Yine bir gün ben, Şafiî ve Lebil’in oğlu Hâris, “Safa Te­pesi”ne çıkmış duruyorduk.

Salih el-Mura’nın talebesi olan Hâris, yanık sadâsı ile Kur’ân-ı Kerîm’den:

Bu, onların konuşamayacağı bir gündür.

Ve onlara, özür beyan etmeleri için izin verilmez.” (Murselat, 77/35-36) ayet-i celilesini okuyunca, İmam Şa­fiî’ye baktım. Rengi soldu, tüyleri diken diken oldu, dehşetli bir sarsıntı ile bayılarak yere düştü.

Ayılınca:

– Allah’ım, yalancılardan ve gafillerin yüz çevirmesin­den sana sığınırım. Allah’ım, âriflerin gönlü sana eğilir, isteklerin boynu sana karşı zelîl olur.

Ey Rabbim, cömertliğini bana bağışla, Settâr isminle benim kusurlarımı ört, Lütf-u kereminle kusurlarımı affet, dedi ve gitti.[10]

İbn Abbas (r.anhuma):

Kulları içinde ise, Allah’dan ancak âlim olanlar içleri titreyerek korkar.” (Fatır, 35/28) ayetinin tefsirinde şöyle dedi:

– Kim Allah’dan korkarsa o, âlimdir.[11]

Ebu Zerr (r.a.)’dan.

Rasulullah (s.a.s.) şöyle buyurur:

“Şübhesiz ben, öyle bir kelime (ayet) bilirim ki, eğer in­sanların hepsi onu tutsaydılar, hepsine yetecekti.”

Sahabîler:

– Ya Rasulullah, hangi ayettir? dediler.

O (s.a.s.) buyurdu ki:

Kim Allah’dan korkarsa Allah, ona bir çıkış yolu ihsan eder.” (Talak, 65/2)[12]

Enes b. Malik (r.a.)’dan.

Rasulullah (s.a.s.):

Takva ehli de O, mağfiret ehli de O’dur.” (Müddessir, 74/56) ayeti hakkında şöyle buyurdu:

“Allah Tebareke ve Teâlâ buyuruyor ki:

– İttika edilmeye (emirlerine saygı gösterilmeye) ehil (layık) olan Benim! Kim benden ittika eder (azabımı mucib olan hâl ve hareketlerden sakınır) ve Benimle beraber (başka) bir ilâh tanımazsa, onu bağışlamaya ehil Benim!”[13]

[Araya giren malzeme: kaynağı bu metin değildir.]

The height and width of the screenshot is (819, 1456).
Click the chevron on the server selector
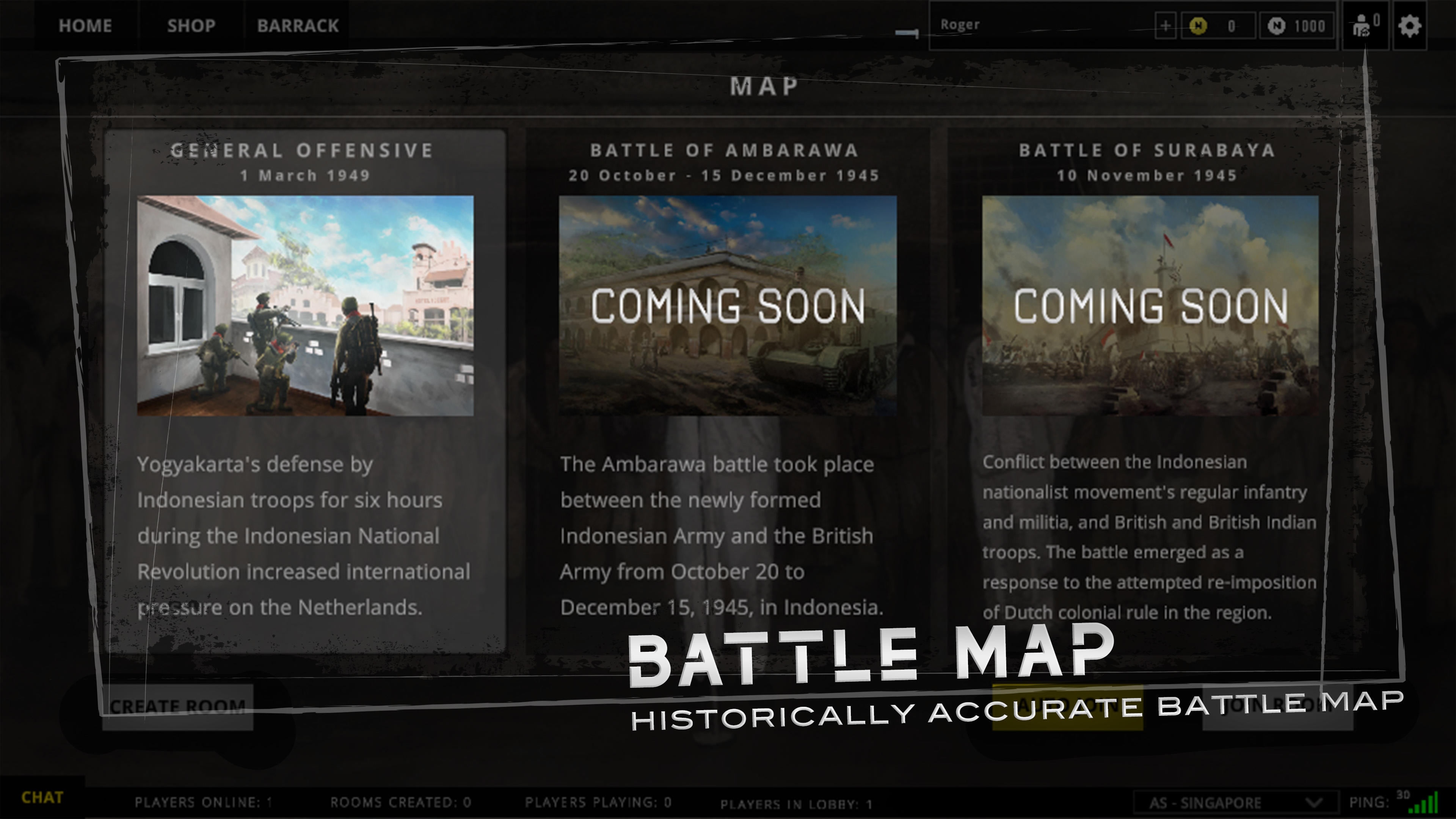point(1315,803)
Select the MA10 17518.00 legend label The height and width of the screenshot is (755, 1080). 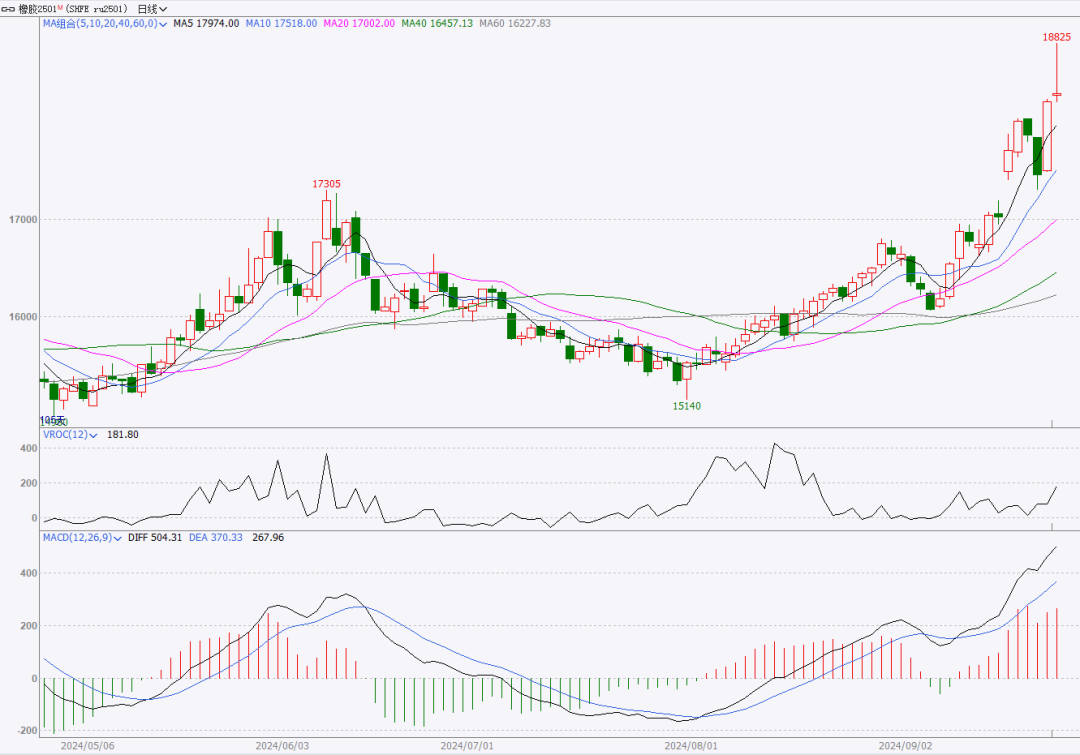point(281,23)
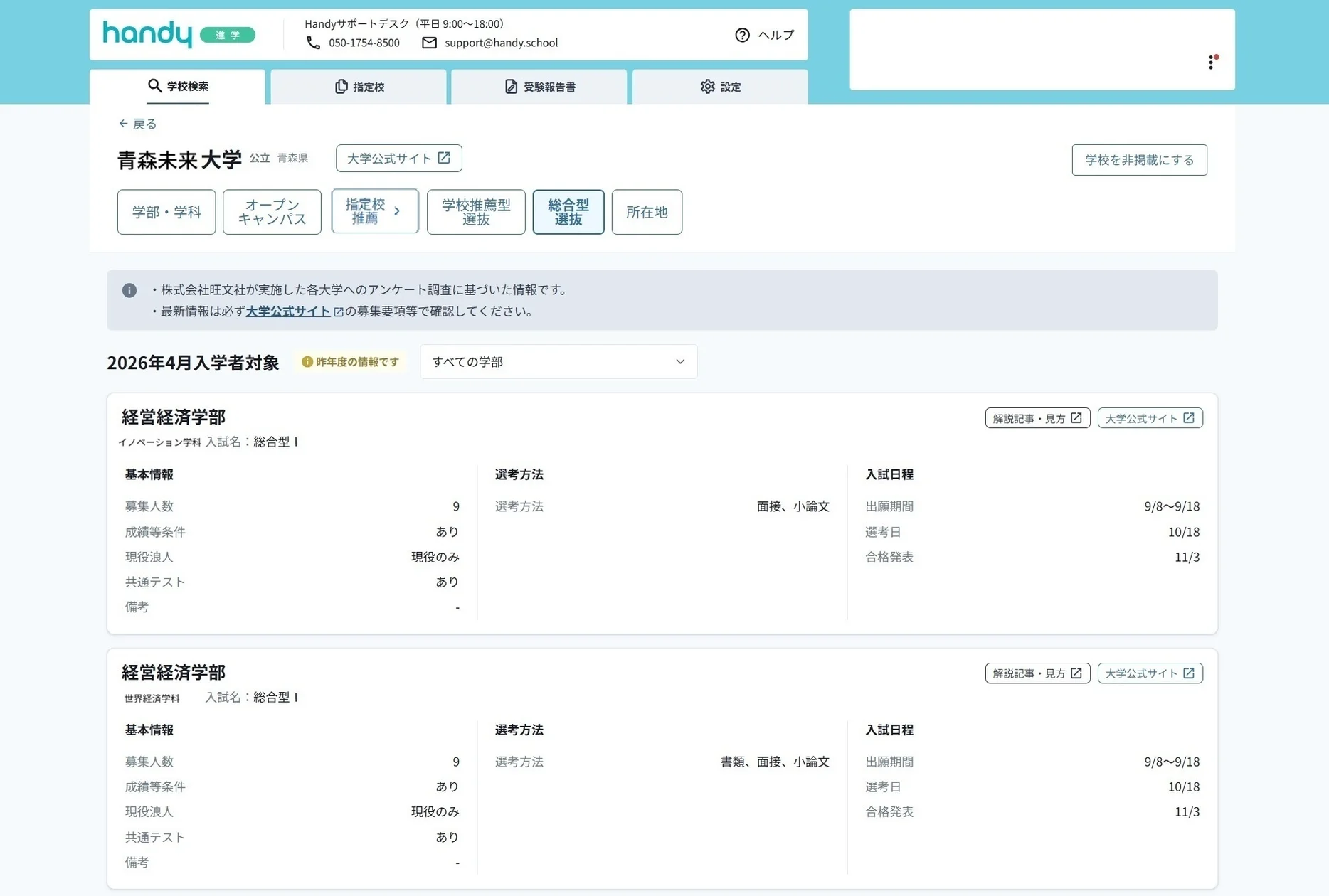Select the 総合型選抜 filter chip
The width and height of the screenshot is (1329, 896).
coord(568,211)
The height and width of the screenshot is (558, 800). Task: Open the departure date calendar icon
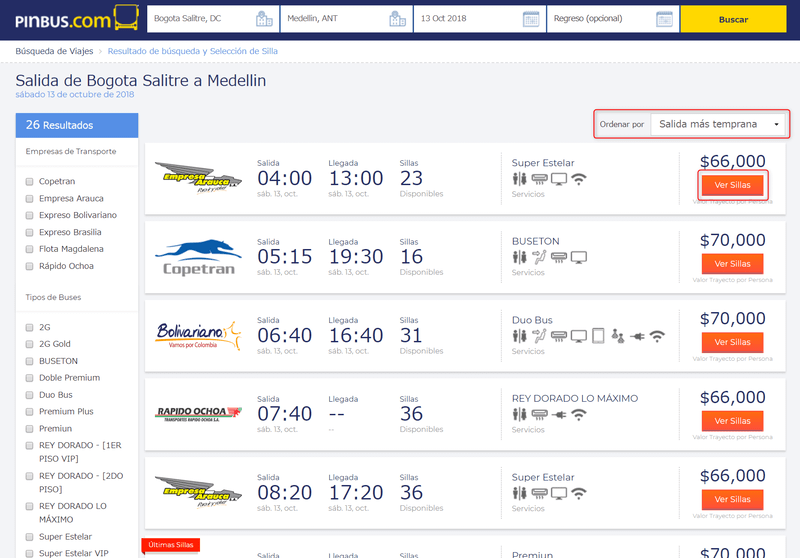point(530,19)
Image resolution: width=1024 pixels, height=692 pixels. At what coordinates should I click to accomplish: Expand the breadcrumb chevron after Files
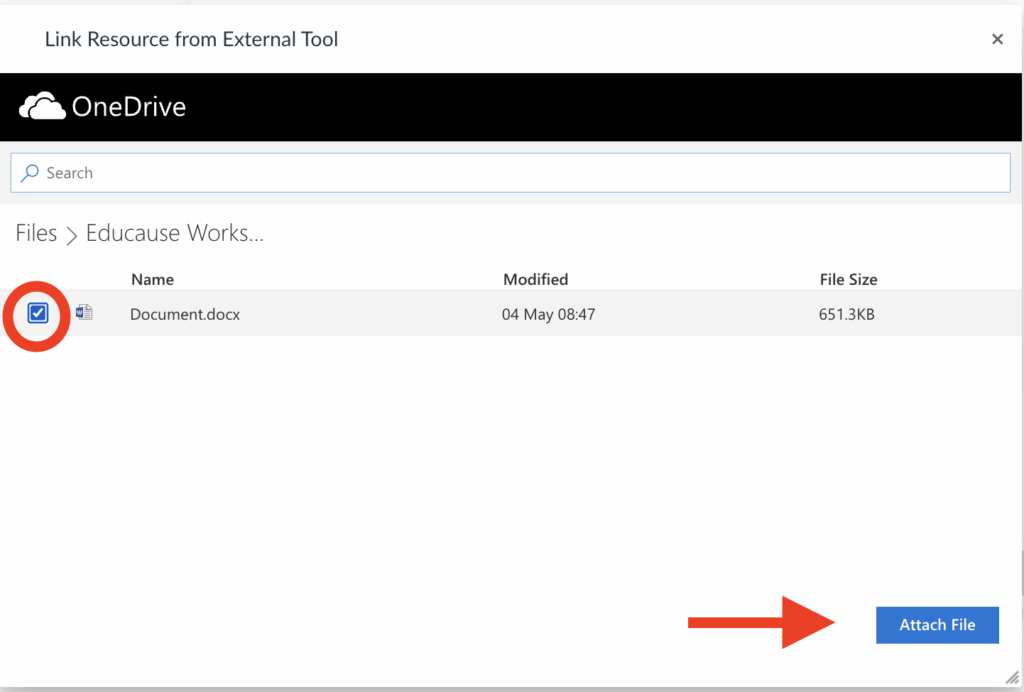71,234
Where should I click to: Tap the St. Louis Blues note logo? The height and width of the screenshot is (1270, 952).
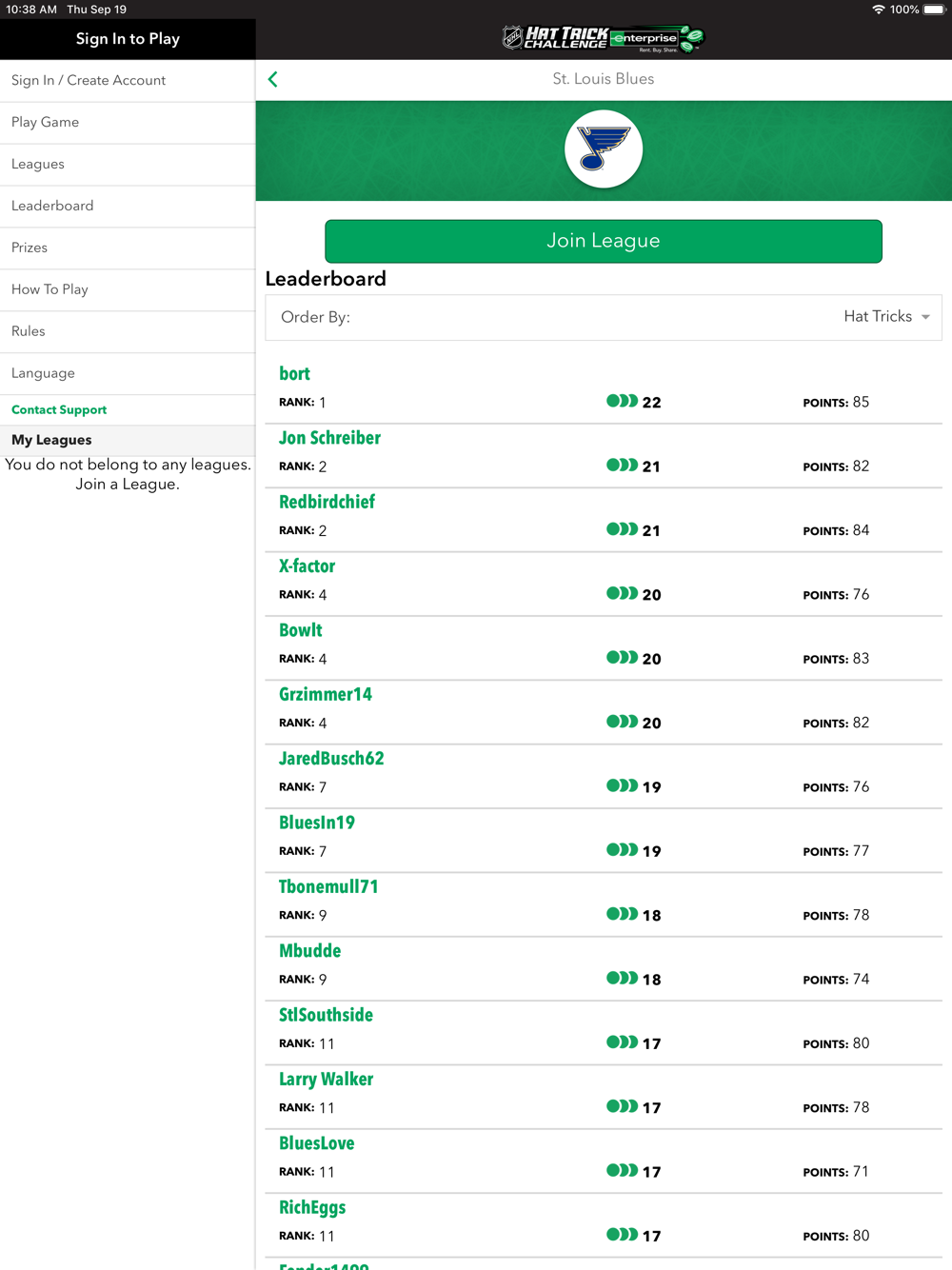[x=604, y=149]
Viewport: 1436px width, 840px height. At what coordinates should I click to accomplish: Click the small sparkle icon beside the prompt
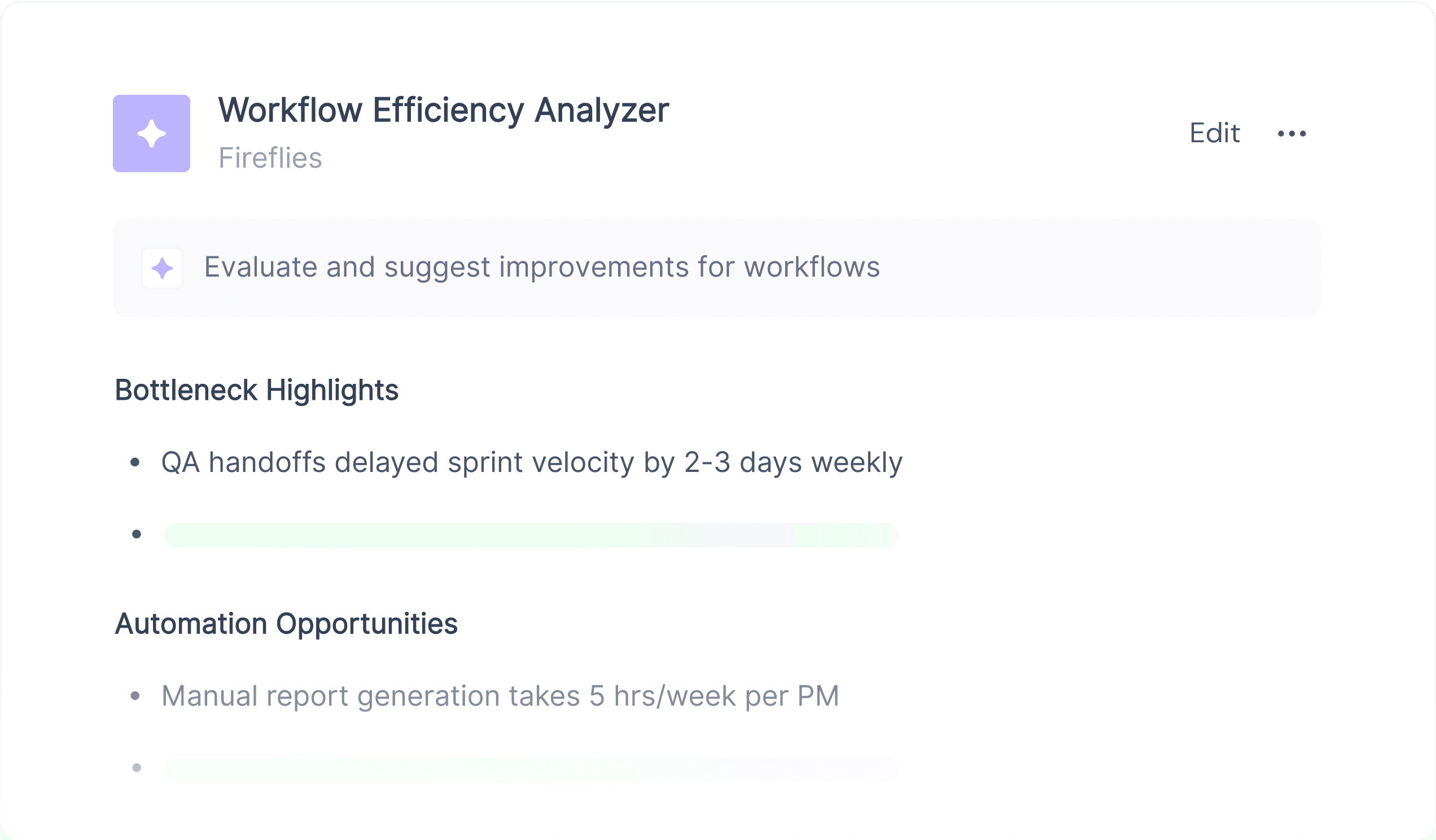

Görüldüğü gibi, gerçek âlimler, Âlemlerin Rabbi Allah’ı çok iyi bilip, tanıyıp, katıksız iman ettikleri için, Allah’dan en çok ittika eden şahsiyetlerdir… Âlimler, yegâne Rabbimiz Allah’ın azametini, kuvvet ve kudretini çok iyi idrak ettik­leri için Allah’dan içleri titreyerek korkarlar… İşte bu katık­sız iman, bu gereği gibi idrak ve bu gerçek takva âlimleri, Allah’a tam itaata sevk eder… Muvahhid âlimler, Allah’a itaat ve ibadet etme konusunda çok hassas davranır, yalnız Allah’dan korkar ve Allah’ın dışında hiçbir kimseden, hiçbir makam ve mevkiden korkmazlar… Bunun için dosdoğru yol üzere, istikametten sapmadan adil davranır, zulme ve zalime karşı kesin tavır alır, hakkı savunur, batılı reddeder ve bütün cahiliyye değerlerini ayakları altına alırlar…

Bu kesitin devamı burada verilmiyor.